Exercise details
Copy each line of the records that contains the word "command".

Dataset entries
==============================

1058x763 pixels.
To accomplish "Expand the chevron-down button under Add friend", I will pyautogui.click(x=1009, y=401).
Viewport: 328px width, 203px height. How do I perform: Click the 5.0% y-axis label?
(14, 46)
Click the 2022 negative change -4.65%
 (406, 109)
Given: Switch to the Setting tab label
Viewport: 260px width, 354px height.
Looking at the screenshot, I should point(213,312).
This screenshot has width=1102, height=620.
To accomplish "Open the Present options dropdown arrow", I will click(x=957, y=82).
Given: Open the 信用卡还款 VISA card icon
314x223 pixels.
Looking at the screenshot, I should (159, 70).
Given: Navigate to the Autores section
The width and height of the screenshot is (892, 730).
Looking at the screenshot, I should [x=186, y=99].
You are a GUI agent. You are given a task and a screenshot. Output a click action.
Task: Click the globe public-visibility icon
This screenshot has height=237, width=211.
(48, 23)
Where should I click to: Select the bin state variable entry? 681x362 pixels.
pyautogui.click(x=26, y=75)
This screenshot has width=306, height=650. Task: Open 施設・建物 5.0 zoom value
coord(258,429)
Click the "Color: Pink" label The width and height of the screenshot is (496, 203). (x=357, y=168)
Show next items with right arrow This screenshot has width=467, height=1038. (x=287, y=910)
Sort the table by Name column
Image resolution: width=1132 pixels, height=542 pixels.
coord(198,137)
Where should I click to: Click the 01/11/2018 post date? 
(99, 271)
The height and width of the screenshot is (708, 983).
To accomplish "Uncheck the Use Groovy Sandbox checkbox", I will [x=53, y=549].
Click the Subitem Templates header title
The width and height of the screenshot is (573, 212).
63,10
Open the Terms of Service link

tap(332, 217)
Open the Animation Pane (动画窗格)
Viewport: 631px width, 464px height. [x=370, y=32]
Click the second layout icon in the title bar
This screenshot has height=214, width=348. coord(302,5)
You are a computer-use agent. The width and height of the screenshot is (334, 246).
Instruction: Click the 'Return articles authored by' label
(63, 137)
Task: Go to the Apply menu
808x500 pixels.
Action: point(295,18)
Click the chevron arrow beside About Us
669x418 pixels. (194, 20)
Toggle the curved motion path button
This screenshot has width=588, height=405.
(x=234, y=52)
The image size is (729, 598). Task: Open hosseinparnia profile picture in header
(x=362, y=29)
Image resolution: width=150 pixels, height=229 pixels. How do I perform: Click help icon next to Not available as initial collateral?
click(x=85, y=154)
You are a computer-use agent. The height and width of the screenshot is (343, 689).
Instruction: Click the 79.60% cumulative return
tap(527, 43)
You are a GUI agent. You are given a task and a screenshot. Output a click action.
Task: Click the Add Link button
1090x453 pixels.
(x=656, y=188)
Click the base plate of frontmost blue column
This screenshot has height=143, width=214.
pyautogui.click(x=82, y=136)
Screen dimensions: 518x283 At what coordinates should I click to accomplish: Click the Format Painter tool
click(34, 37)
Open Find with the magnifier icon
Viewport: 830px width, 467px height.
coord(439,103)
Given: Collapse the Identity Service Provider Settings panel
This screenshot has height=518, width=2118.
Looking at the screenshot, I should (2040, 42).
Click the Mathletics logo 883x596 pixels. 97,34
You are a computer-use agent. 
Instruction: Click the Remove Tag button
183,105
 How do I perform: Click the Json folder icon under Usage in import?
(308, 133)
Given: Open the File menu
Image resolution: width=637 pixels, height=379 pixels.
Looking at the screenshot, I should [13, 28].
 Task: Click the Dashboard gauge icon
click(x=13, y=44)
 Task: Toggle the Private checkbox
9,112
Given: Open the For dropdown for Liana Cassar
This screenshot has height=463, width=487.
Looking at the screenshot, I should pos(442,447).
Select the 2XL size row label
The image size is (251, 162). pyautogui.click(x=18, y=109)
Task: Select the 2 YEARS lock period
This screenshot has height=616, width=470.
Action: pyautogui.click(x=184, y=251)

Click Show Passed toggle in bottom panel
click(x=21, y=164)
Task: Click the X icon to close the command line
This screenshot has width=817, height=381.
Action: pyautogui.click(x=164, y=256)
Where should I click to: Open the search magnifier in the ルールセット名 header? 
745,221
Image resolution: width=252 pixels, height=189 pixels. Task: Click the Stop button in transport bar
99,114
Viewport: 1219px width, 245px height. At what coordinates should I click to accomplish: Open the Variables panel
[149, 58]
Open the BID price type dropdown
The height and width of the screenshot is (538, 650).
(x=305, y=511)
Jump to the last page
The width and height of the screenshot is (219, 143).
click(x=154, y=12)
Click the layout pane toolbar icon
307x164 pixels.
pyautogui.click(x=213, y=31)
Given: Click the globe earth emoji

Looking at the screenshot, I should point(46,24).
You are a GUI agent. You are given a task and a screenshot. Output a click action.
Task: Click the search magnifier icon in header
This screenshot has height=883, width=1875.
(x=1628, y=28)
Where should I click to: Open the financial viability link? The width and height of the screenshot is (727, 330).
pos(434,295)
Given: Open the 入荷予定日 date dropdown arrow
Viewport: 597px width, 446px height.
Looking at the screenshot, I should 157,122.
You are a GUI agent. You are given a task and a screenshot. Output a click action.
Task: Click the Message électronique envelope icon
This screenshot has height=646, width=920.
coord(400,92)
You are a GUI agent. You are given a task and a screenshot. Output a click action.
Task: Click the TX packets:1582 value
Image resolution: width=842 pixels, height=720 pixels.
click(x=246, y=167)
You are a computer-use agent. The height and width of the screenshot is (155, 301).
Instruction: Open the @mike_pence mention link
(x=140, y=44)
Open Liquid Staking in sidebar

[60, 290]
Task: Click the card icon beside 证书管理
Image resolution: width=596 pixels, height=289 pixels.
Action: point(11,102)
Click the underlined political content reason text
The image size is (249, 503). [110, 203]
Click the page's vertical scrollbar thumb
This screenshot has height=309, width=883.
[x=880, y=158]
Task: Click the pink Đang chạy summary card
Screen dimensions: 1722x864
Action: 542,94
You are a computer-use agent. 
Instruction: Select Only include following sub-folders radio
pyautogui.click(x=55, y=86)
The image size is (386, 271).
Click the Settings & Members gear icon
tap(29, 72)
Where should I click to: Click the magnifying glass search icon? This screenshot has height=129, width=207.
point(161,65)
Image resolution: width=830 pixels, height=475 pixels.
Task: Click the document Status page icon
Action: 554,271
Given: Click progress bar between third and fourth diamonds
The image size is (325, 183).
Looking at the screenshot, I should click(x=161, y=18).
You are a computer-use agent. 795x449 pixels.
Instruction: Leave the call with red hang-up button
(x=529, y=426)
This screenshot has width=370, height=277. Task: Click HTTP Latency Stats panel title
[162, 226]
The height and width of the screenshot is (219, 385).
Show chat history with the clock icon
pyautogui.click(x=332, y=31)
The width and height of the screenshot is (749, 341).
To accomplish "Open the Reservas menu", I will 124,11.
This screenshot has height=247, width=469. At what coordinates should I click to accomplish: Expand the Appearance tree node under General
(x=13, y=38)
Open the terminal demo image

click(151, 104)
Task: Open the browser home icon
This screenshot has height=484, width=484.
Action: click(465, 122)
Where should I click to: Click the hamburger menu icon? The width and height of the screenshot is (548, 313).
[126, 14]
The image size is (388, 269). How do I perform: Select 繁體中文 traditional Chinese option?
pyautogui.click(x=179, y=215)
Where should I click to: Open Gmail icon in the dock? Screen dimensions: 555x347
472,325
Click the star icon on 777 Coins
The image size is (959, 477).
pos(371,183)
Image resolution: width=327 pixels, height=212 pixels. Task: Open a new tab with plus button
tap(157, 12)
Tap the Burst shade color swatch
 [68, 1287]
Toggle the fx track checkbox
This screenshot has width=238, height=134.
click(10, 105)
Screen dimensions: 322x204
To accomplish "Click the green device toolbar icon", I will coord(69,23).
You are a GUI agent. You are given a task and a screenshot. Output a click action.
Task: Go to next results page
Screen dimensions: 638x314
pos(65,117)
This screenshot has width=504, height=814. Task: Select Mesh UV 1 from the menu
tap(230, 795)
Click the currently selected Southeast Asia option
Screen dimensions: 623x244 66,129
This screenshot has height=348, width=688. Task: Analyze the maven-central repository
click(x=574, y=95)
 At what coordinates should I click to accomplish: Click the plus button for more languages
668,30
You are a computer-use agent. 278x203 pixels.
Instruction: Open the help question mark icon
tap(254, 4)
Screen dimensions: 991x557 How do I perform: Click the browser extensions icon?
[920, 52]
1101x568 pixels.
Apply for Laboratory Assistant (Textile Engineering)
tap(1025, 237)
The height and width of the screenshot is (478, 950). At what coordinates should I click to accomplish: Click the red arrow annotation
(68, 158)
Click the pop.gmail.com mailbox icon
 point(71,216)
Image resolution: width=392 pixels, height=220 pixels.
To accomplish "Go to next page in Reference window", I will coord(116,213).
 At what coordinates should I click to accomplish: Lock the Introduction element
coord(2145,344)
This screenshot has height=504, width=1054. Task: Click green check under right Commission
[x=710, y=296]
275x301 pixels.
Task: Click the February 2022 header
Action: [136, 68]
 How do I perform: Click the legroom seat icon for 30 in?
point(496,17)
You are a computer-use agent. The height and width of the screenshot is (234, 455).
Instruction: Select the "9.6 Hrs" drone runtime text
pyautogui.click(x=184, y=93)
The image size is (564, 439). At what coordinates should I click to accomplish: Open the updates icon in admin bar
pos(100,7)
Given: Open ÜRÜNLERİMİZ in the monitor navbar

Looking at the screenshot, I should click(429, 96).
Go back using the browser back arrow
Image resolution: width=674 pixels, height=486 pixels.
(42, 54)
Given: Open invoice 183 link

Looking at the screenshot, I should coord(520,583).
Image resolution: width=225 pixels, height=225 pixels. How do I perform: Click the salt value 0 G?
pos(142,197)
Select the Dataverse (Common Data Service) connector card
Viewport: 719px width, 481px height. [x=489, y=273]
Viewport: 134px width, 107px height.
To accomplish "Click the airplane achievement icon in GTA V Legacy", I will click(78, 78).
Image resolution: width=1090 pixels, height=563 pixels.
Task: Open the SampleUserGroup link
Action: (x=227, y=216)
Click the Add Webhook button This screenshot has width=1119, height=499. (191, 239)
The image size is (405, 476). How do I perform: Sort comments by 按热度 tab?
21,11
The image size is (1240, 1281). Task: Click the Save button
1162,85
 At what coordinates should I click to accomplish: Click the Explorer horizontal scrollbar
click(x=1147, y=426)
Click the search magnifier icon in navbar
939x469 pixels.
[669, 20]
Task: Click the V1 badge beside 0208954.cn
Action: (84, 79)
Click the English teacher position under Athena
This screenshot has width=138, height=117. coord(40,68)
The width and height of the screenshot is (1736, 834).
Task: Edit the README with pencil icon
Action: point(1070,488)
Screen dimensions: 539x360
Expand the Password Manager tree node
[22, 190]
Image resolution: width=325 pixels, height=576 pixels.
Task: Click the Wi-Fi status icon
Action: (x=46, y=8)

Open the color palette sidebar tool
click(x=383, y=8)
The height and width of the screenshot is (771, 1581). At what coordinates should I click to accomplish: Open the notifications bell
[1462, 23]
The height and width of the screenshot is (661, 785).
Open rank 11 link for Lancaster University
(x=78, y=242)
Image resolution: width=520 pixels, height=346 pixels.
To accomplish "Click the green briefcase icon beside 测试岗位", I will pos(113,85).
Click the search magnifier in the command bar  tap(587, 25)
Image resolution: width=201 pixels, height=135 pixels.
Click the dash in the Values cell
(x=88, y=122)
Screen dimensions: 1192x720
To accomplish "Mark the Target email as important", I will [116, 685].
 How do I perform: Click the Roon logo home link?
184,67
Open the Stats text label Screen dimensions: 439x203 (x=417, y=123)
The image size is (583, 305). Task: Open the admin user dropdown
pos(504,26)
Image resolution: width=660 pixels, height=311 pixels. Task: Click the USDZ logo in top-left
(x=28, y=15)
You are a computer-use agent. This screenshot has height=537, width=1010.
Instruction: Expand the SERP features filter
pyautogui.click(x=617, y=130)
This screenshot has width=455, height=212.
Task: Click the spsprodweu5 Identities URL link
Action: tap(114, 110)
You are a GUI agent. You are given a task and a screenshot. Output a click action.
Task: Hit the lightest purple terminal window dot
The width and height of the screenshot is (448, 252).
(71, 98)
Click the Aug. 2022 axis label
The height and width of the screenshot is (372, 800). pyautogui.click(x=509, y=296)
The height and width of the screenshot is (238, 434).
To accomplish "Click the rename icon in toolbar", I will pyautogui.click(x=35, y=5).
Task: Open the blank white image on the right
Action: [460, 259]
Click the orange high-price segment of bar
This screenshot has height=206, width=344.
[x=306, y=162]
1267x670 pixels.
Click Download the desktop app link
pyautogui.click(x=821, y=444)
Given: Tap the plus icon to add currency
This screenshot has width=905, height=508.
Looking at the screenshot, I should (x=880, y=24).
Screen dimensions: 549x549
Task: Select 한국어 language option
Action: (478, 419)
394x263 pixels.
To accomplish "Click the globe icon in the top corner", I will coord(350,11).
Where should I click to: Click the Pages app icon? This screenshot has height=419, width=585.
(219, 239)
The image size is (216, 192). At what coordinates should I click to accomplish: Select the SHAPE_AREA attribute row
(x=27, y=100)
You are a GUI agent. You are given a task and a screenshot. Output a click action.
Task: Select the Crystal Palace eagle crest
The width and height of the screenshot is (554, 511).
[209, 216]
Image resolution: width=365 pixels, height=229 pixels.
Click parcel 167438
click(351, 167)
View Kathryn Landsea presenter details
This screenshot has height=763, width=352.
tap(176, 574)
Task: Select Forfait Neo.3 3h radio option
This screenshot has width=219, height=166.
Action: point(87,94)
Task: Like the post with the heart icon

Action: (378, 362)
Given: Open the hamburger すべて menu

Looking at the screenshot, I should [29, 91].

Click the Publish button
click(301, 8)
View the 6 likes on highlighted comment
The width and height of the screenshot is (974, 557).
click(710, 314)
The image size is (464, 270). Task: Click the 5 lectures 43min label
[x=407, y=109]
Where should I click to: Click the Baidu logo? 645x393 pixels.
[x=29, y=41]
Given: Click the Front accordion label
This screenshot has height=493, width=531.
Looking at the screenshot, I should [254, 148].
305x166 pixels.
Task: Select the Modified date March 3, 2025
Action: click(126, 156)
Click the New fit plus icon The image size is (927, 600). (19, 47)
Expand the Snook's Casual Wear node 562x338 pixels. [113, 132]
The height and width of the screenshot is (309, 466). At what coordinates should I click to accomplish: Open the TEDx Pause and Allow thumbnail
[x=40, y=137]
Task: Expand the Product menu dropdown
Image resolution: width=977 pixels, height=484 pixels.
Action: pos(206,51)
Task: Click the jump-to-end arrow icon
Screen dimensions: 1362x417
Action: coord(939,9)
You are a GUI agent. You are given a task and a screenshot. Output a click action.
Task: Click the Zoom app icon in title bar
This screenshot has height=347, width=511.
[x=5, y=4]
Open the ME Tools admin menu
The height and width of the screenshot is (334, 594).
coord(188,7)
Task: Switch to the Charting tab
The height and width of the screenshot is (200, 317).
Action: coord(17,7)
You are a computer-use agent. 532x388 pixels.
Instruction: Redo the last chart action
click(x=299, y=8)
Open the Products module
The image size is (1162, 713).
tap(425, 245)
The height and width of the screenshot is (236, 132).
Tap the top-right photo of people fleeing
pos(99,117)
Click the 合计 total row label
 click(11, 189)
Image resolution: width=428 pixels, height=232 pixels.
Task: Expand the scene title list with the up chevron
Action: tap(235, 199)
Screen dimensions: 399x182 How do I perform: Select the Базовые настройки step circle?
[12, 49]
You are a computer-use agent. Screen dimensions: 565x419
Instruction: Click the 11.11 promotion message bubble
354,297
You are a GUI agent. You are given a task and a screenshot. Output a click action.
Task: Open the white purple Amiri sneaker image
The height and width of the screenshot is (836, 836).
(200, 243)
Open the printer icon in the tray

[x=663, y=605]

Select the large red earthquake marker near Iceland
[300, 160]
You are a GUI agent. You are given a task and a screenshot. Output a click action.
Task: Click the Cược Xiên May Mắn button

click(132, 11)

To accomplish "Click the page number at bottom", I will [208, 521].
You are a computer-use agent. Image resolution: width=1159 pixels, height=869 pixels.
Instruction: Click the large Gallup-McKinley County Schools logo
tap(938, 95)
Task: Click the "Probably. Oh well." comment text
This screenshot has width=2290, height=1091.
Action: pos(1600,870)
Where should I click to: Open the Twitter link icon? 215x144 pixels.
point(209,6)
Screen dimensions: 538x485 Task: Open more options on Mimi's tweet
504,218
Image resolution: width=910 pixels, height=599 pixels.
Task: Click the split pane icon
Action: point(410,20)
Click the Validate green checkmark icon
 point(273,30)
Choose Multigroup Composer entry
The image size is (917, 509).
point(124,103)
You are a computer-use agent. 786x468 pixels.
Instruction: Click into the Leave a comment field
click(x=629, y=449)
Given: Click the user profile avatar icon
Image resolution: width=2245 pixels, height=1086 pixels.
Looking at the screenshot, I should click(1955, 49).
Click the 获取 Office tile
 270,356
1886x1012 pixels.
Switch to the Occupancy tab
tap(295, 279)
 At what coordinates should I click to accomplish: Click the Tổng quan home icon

==============================

Result
Task: Click the X icon to close the command line
Click the search magnifier in the command bar  tap(587, 25)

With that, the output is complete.